Now here’s a simple idea: we all have buckets.
The nature of a bucket is that it can be filled to a certain point then it starts to overflow. Once it spills, there’s a mess all over the floor; no one likes cleaning up messes. Let’s look at the different buckets you have in your life every day/week/month — time, patience, workload, stress, fucks.
Yes, fucks.
A few years back, Mark Manson posted his legendary article on The Subtle Art of Not Giving a Fuck, which was followed by a book with the same title.
As Mark says:
Think about the amount of time and energy that you have given a fuck about. […]
The point is, most of us struggle throughout our lives by giving too many fucks in situations where fucks do not deserve to be given.
[…]
Because when we give too many fucks, when we choose to give a fuck about everything, then we feel as though we are perpetually entitled to feel comfortable and happy at all times, that’s when life fucks us.
[…]
Developing the ability to control and manage the fucks you give is the essence of strength and integrity.
I’d like to think of ‘fucks given’ as a form of currency. I’m not saying don’t give a fuck about anything — that would be irresponsible — use inverted thinking.
By choosing how to spend your fuck currency you now control the ultimate power you and you alone have: the ability to let go of the things that are are not bucket worthy.
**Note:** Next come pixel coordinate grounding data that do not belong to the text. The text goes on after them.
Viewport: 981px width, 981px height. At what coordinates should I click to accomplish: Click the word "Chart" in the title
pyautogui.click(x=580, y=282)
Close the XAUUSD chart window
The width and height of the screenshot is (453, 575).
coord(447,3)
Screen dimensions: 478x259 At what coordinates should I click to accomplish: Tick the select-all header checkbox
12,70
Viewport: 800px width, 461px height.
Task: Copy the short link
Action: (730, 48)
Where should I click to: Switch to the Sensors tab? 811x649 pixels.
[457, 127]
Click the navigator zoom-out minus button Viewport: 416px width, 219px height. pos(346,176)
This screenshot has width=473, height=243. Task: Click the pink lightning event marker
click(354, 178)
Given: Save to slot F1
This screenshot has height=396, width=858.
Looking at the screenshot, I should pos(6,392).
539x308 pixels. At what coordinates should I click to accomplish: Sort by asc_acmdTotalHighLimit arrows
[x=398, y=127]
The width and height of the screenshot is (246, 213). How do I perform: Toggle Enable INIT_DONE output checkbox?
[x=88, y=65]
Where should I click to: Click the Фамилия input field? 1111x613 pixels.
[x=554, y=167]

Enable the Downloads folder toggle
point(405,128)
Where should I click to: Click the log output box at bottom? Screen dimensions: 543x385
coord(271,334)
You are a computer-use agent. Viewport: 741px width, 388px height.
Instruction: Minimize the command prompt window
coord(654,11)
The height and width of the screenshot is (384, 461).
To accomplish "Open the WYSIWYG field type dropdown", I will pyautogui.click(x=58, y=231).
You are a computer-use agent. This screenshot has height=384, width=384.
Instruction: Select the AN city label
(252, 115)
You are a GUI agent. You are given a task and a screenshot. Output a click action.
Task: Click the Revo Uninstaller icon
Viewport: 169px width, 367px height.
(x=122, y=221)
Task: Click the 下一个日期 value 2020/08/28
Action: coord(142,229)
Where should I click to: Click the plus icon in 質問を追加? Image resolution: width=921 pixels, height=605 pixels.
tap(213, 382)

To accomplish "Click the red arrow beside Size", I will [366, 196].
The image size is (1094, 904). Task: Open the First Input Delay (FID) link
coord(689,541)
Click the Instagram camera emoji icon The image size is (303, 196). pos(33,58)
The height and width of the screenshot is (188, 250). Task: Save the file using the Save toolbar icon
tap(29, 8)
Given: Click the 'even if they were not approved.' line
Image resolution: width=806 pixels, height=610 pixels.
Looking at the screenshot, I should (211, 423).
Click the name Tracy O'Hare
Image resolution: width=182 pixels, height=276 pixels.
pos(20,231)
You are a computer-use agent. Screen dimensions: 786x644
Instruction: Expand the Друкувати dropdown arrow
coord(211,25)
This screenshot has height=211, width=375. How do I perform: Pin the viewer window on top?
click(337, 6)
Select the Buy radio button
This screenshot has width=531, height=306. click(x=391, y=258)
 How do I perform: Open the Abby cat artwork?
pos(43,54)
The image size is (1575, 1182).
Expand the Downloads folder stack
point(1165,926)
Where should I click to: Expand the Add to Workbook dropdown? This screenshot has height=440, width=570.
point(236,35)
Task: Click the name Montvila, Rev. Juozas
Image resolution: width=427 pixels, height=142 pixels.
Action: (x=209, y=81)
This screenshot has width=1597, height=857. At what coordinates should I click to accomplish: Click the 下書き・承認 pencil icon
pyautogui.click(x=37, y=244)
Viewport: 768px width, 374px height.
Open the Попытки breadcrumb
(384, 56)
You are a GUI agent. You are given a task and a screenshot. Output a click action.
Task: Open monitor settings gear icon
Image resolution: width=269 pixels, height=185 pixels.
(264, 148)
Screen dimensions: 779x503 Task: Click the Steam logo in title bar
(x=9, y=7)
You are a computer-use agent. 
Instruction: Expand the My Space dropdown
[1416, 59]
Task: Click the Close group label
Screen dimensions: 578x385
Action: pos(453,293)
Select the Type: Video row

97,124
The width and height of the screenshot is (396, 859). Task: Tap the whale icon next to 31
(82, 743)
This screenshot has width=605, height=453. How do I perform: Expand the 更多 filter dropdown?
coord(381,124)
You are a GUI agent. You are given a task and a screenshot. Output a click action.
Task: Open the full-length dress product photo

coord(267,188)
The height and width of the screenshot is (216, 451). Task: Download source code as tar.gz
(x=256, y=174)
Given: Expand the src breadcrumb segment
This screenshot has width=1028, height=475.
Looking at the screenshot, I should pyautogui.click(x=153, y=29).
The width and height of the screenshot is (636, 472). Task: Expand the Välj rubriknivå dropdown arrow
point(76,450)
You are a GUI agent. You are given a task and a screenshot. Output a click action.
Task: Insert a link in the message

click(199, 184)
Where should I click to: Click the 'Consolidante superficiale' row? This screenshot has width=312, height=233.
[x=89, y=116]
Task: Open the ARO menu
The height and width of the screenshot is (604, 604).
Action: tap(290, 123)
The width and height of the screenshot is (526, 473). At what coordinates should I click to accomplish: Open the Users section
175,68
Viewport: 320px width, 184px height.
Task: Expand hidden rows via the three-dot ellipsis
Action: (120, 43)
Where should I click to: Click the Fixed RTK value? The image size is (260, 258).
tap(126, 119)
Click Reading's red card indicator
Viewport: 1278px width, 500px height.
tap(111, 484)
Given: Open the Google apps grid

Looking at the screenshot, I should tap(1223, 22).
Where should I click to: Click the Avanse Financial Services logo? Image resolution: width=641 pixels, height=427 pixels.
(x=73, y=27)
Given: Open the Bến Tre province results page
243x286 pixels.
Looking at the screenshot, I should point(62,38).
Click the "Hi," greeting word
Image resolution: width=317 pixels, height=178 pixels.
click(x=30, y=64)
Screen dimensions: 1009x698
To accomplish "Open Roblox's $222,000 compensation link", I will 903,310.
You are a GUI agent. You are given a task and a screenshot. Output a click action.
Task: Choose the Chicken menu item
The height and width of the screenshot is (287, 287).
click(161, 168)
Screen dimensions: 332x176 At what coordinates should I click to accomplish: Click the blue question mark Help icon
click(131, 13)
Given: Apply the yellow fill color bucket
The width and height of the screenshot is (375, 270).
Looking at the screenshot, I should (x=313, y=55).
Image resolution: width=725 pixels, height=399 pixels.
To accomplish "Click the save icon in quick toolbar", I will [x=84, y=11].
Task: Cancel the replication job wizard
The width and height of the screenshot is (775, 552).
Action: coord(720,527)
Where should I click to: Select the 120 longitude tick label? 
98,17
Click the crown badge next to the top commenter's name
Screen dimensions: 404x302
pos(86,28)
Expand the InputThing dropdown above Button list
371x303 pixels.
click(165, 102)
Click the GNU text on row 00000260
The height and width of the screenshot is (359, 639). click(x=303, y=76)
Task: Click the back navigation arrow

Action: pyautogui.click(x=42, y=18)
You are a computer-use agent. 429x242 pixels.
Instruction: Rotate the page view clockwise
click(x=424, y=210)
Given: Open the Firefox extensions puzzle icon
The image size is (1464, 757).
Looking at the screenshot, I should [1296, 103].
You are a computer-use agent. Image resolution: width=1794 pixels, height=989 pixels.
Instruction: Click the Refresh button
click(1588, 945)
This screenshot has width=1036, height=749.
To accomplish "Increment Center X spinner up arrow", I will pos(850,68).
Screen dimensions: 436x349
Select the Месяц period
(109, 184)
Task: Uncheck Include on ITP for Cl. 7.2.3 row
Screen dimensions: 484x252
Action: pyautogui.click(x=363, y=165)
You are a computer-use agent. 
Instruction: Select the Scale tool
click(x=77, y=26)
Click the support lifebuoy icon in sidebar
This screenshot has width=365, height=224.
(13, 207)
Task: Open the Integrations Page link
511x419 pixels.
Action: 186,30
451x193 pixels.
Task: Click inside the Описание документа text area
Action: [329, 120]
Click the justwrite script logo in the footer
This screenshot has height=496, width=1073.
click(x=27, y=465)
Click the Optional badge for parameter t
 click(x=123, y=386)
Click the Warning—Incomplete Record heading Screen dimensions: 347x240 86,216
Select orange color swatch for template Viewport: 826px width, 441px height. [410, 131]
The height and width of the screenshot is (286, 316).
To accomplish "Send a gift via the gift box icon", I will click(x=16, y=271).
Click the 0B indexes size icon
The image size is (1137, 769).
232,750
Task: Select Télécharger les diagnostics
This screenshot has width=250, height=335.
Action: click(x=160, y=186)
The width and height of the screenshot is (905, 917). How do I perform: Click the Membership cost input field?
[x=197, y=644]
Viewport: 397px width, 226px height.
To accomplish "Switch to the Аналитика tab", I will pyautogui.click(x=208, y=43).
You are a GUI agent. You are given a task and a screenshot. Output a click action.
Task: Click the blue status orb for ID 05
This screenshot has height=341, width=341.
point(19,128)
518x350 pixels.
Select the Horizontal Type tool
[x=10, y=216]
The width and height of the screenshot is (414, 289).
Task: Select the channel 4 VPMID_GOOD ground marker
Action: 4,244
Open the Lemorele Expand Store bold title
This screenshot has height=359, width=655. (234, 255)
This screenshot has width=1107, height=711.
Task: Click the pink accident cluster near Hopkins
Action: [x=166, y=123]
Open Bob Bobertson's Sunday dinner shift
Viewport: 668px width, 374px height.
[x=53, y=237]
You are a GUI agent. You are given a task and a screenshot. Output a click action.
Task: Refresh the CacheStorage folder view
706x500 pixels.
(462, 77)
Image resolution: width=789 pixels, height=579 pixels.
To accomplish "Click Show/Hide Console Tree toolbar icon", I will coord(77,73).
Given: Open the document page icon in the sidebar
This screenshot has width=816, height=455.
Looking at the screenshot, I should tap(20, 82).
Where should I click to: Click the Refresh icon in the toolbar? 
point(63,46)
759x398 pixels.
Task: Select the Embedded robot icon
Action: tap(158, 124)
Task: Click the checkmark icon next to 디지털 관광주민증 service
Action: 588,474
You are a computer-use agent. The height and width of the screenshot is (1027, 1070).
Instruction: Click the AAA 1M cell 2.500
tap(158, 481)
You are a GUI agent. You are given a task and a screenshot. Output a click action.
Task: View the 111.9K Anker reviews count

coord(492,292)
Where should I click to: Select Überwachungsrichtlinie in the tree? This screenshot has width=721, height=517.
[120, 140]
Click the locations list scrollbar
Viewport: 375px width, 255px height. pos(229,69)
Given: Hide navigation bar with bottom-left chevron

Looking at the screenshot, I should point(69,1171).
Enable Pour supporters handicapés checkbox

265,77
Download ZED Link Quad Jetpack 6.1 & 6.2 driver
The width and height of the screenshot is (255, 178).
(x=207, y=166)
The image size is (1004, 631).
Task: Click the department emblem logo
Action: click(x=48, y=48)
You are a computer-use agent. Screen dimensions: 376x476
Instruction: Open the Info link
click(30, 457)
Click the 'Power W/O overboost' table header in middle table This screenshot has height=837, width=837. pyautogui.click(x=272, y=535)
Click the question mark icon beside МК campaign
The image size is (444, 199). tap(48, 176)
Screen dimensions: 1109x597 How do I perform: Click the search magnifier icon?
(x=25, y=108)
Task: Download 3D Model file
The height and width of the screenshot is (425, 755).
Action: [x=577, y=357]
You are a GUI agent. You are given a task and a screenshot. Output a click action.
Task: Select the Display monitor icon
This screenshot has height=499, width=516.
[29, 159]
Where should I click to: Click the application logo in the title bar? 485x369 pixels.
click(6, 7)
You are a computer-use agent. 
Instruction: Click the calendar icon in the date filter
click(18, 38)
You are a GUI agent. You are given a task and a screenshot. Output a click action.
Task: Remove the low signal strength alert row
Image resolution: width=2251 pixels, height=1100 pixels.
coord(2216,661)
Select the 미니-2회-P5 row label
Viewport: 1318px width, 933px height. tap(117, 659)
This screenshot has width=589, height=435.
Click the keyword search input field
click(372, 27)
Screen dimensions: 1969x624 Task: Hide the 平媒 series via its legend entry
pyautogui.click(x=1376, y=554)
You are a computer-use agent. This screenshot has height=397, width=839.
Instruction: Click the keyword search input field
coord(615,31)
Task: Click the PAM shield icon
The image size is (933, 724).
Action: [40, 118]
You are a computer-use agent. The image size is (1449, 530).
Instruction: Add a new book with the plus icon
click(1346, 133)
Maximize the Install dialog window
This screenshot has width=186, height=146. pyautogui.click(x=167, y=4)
Throw them away, it’s that easy.
You’ll begin to observe that there’s a high degree of noise all around you; and there’s increased value to those few items that you choose to put in the bucket.
Oddly — another thing you’ll start noticing is that there are plenty of folks who equate noise to value; those are the ones you want to steer clear from — they will want to throw everything they can in your bucket and cause a mess on the floor. They don’t give a fuck about your bucket, and these folks will drain you until there’s nothing left.
If this year has taught me anything, it is that if you’re not careful, you can fill your bucket with low value things every day. You need to choose wisely how you want to fill the bucket of fucks, and you’ll start building the muscle around focusing on the high value things that matter.
The rest — throw it away, and don’t give a fuck.